[Opening Supplied passage section]

I think people who don't have time to follow stock market every other day can invest in Mutual Funds through SIP route if they have long term investment horizon.
Some Diversified funds such as
Birla Sun Life Frontline Equity.
Reliance RSF
IDFC Premium Equity
HDFC Top 200
UTI Opportunities
Reliance Growth
are good bets in long term and magic of compounding and systematic and regular investment can reap rich dividends in future.
Happy investing!!!!
Salil
http://views-point.blogspot.com/
Yes, Salil. Long-term SIP in funds may be a good idea for those who can't or don't want to pick their own stocks.
Since bull cycles tend to be longer than bear cycles, the average holding cost keeps going up. That affects long-term returns. Investors should be aware of that.

[Closing Supplied passage section]
[Opening Data section section]

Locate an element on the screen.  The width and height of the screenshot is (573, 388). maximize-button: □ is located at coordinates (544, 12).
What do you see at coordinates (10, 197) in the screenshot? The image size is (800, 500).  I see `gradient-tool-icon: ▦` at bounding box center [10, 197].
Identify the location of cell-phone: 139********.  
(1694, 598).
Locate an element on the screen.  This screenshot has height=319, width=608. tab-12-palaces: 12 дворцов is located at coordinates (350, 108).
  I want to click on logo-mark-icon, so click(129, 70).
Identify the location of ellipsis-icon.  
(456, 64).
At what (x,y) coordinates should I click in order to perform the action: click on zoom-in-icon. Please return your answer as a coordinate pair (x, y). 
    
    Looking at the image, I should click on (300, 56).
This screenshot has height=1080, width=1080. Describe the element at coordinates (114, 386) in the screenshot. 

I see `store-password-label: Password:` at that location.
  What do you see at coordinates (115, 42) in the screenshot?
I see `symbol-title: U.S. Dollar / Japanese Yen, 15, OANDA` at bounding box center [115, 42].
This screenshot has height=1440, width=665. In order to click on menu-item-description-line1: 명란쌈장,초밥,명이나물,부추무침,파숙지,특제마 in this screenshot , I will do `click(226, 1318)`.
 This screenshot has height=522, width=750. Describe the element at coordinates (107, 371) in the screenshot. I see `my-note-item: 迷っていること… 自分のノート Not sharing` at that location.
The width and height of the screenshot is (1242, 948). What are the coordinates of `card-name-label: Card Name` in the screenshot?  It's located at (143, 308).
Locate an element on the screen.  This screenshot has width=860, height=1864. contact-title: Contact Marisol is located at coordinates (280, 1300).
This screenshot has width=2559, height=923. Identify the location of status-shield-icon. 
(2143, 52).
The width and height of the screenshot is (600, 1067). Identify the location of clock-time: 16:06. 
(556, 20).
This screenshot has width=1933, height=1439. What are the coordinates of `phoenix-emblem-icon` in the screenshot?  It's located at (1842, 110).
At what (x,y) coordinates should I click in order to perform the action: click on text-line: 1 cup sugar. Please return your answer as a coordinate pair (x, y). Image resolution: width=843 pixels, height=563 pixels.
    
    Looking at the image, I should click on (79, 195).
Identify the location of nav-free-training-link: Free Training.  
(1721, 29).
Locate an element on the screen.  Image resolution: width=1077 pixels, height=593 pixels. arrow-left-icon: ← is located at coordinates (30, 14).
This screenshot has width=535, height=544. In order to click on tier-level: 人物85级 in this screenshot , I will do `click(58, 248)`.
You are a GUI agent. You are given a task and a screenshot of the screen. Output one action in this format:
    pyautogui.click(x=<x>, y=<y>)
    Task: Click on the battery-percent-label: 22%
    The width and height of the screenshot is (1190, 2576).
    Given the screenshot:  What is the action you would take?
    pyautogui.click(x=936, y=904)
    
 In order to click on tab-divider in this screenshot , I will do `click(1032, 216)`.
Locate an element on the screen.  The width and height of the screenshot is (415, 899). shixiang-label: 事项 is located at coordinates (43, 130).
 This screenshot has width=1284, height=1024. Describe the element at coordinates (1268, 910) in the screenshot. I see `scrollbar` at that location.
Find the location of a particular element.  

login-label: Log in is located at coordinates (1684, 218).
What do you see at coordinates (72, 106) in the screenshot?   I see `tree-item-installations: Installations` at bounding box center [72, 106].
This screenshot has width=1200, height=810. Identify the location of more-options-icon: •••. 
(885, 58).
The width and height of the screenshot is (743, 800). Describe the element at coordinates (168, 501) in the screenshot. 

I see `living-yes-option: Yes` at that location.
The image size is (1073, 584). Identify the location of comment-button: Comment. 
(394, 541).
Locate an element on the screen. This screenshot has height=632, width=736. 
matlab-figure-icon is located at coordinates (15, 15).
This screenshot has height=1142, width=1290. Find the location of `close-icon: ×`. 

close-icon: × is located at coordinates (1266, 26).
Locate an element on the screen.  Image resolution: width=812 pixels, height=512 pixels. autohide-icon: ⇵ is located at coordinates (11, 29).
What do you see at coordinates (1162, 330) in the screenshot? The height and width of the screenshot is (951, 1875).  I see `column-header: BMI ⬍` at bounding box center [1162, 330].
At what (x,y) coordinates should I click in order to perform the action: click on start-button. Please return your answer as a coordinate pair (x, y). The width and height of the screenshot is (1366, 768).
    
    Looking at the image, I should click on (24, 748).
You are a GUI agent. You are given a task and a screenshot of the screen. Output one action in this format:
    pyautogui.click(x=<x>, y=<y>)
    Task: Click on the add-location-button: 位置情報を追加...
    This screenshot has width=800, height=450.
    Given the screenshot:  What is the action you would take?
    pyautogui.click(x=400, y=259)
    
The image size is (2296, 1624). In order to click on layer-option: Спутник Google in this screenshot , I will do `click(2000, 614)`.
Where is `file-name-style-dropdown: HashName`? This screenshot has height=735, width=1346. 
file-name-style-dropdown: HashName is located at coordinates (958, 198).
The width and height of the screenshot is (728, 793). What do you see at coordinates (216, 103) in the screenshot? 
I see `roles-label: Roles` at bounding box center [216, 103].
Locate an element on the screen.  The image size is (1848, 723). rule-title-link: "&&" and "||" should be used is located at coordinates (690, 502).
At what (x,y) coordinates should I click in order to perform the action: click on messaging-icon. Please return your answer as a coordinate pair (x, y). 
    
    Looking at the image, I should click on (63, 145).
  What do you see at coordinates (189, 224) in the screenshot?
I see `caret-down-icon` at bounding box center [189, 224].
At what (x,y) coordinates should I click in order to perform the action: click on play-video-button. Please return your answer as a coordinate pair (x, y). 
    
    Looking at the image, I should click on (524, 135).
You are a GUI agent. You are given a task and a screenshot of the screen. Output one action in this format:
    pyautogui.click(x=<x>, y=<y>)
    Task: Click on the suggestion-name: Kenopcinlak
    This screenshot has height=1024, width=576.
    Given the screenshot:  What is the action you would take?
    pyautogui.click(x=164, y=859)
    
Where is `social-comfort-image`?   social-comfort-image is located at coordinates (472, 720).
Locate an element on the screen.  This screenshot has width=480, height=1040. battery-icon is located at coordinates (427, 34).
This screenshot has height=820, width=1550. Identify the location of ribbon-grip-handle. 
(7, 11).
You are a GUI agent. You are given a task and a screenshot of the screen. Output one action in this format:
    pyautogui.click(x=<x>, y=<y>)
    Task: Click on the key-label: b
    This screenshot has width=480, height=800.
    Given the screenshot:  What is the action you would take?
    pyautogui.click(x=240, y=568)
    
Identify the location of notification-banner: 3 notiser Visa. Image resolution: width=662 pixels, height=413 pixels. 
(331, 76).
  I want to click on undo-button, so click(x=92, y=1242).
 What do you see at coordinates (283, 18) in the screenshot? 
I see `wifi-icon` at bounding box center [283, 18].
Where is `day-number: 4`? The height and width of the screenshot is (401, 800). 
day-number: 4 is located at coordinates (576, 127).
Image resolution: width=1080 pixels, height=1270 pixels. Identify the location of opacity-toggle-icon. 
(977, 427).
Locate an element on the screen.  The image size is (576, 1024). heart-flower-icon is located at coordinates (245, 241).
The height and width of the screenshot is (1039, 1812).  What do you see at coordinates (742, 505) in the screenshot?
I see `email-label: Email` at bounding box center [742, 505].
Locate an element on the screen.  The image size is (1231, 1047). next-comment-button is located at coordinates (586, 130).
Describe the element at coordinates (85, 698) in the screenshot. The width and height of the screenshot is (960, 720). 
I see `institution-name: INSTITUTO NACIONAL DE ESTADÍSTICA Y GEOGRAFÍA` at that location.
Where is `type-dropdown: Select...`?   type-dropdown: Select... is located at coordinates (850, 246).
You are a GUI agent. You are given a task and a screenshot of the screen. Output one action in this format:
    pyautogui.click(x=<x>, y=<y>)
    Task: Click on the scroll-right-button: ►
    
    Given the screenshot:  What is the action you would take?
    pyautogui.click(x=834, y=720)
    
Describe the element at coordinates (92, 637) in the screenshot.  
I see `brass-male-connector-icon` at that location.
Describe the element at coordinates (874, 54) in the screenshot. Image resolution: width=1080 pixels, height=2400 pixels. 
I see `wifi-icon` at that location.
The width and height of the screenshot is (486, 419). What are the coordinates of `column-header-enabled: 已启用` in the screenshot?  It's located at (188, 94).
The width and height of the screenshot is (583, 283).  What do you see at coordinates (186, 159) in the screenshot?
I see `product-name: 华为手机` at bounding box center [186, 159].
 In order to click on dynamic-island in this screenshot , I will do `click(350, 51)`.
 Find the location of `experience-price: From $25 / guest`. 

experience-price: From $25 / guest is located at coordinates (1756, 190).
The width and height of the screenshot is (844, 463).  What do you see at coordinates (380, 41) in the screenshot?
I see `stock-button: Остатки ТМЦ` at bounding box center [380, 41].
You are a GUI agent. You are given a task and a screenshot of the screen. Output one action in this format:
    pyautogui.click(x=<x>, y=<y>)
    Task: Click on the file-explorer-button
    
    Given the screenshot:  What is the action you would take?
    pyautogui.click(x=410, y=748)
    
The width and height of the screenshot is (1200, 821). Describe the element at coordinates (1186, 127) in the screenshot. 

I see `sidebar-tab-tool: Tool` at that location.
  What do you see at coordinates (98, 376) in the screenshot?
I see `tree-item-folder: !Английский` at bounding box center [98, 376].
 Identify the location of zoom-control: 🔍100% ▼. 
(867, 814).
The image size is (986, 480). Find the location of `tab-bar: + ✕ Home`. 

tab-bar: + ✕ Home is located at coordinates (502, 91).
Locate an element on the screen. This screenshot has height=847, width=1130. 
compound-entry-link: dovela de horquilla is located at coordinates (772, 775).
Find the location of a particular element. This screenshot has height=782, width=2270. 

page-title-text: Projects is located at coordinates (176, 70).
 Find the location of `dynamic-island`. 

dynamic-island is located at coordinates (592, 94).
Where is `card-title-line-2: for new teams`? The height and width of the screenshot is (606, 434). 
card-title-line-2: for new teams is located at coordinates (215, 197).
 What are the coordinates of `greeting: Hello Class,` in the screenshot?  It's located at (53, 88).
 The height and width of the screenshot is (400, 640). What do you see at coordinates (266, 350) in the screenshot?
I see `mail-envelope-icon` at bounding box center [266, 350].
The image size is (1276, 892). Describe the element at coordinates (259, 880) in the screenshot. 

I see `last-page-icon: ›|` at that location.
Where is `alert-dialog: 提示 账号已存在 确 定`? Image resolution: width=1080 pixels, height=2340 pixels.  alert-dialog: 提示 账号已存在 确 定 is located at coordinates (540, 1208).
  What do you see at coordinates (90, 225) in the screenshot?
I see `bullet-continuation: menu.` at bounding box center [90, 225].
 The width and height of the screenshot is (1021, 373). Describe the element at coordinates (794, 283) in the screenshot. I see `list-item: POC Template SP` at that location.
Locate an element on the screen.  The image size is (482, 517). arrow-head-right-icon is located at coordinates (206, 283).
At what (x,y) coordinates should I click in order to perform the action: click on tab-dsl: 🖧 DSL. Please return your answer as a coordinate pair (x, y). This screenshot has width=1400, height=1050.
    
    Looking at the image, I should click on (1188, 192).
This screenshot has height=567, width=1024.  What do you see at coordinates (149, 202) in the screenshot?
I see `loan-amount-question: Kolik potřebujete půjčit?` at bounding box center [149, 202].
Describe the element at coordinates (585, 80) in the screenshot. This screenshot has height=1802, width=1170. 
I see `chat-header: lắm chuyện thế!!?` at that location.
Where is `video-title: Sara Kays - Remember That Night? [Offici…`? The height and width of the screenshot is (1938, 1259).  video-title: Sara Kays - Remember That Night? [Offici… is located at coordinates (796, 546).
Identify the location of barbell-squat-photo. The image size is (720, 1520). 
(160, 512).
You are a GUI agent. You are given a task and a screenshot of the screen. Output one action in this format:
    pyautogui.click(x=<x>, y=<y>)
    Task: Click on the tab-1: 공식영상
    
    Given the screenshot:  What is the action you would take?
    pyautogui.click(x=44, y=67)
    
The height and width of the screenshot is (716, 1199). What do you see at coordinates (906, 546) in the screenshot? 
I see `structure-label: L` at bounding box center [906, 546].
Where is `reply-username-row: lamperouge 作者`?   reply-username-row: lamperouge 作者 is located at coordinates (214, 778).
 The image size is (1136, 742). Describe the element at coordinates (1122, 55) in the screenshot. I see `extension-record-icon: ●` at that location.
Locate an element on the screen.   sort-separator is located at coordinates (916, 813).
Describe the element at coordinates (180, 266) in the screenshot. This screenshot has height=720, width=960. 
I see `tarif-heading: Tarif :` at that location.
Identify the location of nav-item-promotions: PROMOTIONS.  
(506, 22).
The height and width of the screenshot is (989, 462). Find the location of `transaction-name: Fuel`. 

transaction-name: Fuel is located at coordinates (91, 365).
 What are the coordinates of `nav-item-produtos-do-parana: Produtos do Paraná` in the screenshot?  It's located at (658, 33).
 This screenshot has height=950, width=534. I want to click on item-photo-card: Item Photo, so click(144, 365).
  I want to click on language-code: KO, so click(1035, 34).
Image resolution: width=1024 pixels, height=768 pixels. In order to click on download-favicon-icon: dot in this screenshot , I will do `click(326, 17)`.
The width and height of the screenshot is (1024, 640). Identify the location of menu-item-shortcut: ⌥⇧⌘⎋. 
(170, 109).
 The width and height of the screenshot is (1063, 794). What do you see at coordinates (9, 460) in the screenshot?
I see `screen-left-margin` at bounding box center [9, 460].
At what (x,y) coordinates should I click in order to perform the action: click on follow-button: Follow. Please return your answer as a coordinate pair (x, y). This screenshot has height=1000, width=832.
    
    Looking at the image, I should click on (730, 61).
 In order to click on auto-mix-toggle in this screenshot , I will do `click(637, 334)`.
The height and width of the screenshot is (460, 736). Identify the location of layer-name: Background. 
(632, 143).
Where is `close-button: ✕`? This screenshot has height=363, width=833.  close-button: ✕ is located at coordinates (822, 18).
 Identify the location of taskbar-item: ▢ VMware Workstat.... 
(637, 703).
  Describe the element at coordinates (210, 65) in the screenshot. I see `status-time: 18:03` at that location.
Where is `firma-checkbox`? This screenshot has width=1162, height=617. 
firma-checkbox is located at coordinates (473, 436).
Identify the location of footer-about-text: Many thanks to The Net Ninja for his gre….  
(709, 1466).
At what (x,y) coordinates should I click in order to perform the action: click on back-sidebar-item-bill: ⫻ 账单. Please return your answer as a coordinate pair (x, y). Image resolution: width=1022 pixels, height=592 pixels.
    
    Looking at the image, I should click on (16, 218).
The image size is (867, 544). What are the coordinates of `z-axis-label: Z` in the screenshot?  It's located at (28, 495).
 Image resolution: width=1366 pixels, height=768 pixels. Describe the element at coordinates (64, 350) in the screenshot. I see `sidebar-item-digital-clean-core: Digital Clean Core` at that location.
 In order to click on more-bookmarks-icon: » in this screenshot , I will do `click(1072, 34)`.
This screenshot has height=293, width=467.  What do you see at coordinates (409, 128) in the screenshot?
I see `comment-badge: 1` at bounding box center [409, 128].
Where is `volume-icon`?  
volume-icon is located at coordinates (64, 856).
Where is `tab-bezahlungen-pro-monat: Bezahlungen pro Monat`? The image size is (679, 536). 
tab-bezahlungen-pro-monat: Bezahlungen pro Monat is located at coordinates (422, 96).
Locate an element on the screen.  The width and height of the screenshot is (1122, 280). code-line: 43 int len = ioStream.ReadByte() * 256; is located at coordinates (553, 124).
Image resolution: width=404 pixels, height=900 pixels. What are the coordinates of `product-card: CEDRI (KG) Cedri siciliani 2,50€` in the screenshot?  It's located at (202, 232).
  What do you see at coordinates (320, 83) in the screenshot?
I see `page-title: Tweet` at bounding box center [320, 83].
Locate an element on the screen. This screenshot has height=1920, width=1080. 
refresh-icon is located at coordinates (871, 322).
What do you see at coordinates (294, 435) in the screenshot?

[Closing Data section section]

- **Tasks to perform**:
1 > Write out the mutual fund passage word for word from "Happy investing!!!!" to "aware of that.".
2 > Extend the passage on mutual fund SIPs, picking up after its final sentence.
The records have no connection to the passage on mutual fund SIPs.

- **Outputs by task**:
1 >
Happy investing!!!!
Salil
http://views-point.blogspot.com/
Yes, Salil. Long-term SIP in funds may be a good idea for those who can't or don't want to pick their own stocks.
Since bull cycles tend to be longer than bear cycles, the average holding cost keeps going up. That affects long-term returns. Investors should be aware of that.

2 >
Fund houses project SIP as the next best invention after sliced bread. The fact is, SIPs provide fund managers with steady income. Lump sum investments on market dips give much better returns to investors.
A value averaging plan works better than a cost averaging plan (like SIP).
Sir,
Very nice primer like post! Ideal for people wanting to take the plunge now.
Regards!
Thanks, Jasi.
You'll be amazed at how many people are jumping into the market trying to buy 'cheap' stocks after a bull run of more than a year's duration!